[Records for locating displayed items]
****************

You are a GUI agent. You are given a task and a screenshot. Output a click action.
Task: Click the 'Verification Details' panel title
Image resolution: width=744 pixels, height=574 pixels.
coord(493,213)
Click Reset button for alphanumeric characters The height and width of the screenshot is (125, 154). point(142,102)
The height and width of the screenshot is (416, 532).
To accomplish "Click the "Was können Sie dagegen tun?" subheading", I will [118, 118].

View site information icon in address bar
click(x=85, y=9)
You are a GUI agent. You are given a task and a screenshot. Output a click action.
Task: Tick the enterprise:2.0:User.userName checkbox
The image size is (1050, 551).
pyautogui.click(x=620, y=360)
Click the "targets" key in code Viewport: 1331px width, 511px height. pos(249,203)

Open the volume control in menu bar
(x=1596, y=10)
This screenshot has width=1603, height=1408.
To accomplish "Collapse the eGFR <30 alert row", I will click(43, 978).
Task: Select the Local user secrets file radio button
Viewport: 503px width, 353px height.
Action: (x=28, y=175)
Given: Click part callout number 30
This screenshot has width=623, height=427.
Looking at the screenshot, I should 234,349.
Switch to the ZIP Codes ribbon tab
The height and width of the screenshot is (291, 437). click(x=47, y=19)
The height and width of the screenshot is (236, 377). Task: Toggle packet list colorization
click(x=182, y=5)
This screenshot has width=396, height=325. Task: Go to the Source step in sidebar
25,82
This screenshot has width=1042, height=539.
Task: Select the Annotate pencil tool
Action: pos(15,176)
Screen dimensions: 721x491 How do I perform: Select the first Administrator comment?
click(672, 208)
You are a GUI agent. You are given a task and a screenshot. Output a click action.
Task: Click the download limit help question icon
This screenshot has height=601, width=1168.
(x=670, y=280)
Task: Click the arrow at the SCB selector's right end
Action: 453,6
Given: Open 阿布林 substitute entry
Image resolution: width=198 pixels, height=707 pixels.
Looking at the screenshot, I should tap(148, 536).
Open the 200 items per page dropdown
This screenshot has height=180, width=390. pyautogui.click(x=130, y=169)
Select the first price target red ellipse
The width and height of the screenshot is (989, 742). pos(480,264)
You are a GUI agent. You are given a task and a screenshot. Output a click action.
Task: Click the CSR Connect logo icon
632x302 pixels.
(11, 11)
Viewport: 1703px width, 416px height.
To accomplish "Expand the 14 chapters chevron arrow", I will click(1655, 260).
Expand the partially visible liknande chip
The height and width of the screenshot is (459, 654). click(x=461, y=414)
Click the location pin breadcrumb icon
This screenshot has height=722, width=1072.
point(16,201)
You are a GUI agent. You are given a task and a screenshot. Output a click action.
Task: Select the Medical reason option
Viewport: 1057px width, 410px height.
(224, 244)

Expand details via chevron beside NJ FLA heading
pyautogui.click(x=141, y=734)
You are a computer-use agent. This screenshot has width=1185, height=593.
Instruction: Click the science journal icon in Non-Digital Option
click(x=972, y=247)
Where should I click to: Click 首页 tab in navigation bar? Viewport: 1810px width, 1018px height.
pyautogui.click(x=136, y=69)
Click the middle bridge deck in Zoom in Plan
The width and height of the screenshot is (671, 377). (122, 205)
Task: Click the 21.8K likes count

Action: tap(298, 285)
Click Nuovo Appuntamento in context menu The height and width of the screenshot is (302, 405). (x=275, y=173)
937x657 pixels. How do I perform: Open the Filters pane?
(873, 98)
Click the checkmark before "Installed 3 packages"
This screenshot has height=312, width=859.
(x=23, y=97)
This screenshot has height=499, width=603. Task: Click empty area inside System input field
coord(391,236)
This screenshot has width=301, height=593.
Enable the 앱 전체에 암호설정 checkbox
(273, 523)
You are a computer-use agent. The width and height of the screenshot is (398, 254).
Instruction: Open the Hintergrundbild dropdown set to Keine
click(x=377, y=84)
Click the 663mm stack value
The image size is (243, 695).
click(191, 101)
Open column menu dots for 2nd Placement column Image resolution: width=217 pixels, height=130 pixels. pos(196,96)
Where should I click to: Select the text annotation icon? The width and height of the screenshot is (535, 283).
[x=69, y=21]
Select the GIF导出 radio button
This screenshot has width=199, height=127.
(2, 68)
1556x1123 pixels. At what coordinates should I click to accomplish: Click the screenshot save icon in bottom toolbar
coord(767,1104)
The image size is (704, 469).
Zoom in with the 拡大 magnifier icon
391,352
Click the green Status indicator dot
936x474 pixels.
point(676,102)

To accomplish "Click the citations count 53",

****************

Task statement
Swap "GUI agent" for "interface agent" throughout the records above and leave every other part unchanged.

The response
You are a interface agent. You are given a task and a screenshot. Output a click action.
Task: Click the 'Verification Details' panel title
Image resolution: width=744 pixels, height=574 pixels.
coord(493,213)
Click Reset button for alphanumeric characters The height and width of the screenshot is (125, 154). point(142,102)
The height and width of the screenshot is (416, 532).
To accomplish "Click the "Was können Sie dagegen tun?" subheading", I will [118, 118].

View site information icon in address bar
click(x=85, y=9)
You are a interface agent. You are given a task and a screenshot. Output a click action.
Task: Tick the enterprise:2.0:User.userName checkbox
The image size is (1050, 551).
pyautogui.click(x=620, y=360)
Click the "targets" key in code Viewport: 1331px width, 511px height. pos(249,203)

Open the volume control in menu bar
(x=1596, y=10)
This screenshot has width=1603, height=1408.
To accomplish "Collapse the eGFR <30 alert row", I will click(43, 978).
Task: Select the Local user secrets file radio button
Viewport: 503px width, 353px height.
Action: (x=28, y=175)
Given: Click part callout number 30
This screenshot has width=623, height=427.
Looking at the screenshot, I should 234,349.
Switch to the ZIP Codes ribbon tab
The height and width of the screenshot is (291, 437). click(x=47, y=19)
The height and width of the screenshot is (236, 377). Task: Toggle packet list colorization
click(x=182, y=5)
This screenshot has width=396, height=325. Task: Go to the Source step in sidebar
25,82
This screenshot has width=1042, height=539.
Task: Select the Annotate pencil tool
Action: pos(15,176)
Screen dimensions: 721x491 How do I perform: Select the first Administrator comment?
click(672, 208)
You are a interface agent. You are given a task and a screenshot. Output a click action.
Task: Click the download limit help question icon
This screenshot has height=601, width=1168.
(x=670, y=280)
Task: Click the arrow at the SCB selector's right end
Action: 453,6
Given: Open 阿布林 substitute entry
Image resolution: width=198 pixels, height=707 pixels.
Looking at the screenshot, I should tap(148, 536).
Open the 200 items per page dropdown
This screenshot has height=180, width=390. pyautogui.click(x=130, y=169)
Select the first price target red ellipse
The width and height of the screenshot is (989, 742). pos(480,264)
You are a interface agent. You are given a task and a screenshot. Output a click action.
Task: Click the CSR Connect logo icon
632x302 pixels.
(11, 11)
Viewport: 1703px width, 416px height.
To accomplish "Expand the 14 chapters chevron arrow", I will click(1655, 260).
Expand the partially visible liknande chip
The height and width of the screenshot is (459, 654). click(x=461, y=414)
Click the location pin breadcrumb icon
This screenshot has height=722, width=1072.
point(16,201)
You are a interface agent. You are given a task and a screenshot. Output a click action.
Task: Select the Medical reason option
Viewport: 1057px width, 410px height.
(224, 244)

Expand details via chevron beside NJ FLA heading
pyautogui.click(x=141, y=734)
You are a computer-use agent. This screenshot has width=1185, height=593.
Instruction: Click the science journal icon in Non-Digital Option
click(x=972, y=247)
Where should I click to: Click 首页 tab in navigation bar? Viewport: 1810px width, 1018px height.
pyautogui.click(x=136, y=69)
Click the middle bridge deck in Zoom in Plan
The width and height of the screenshot is (671, 377). (122, 205)
Task: Click the 21.8K likes count

Action: tap(298, 285)
Click Nuovo Appuntamento in context menu The height and width of the screenshot is (302, 405). (x=275, y=173)
937x657 pixels. How do I perform: Open the Filters pane?
(873, 98)
Click the checkmark before "Installed 3 packages"
This screenshot has height=312, width=859.
(x=23, y=97)
This screenshot has height=499, width=603. Task: Click empty area inside System input field
coord(391,236)
This screenshot has width=301, height=593.
Enable the 앱 전체에 암호설정 checkbox
(273, 523)
You are a computer-use agent. The width and height of the screenshot is (398, 254).
Instruction: Open the Hintergrundbild dropdown set to Keine
click(x=377, y=84)
Click the 663mm stack value
The image size is (243, 695).
click(191, 101)
Open column menu dots for 2nd Placement column Image resolution: width=217 pixels, height=130 pixels. pos(196,96)
Where should I click to: Select the text annotation icon? The width and height of the screenshot is (535, 283).
[x=69, y=21]
Select the GIF导出 radio button
This screenshot has width=199, height=127.
(2, 68)
1556x1123 pixels. At what coordinates should I click to accomplish: Click the screenshot save icon in bottom toolbar
coord(767,1104)
The image size is (704, 469).
Zoom in with the 拡大 magnifier icon
391,352
Click the green Status indicator dot
936x474 pixels.
point(676,102)

To accomplish "Click the citations count 53",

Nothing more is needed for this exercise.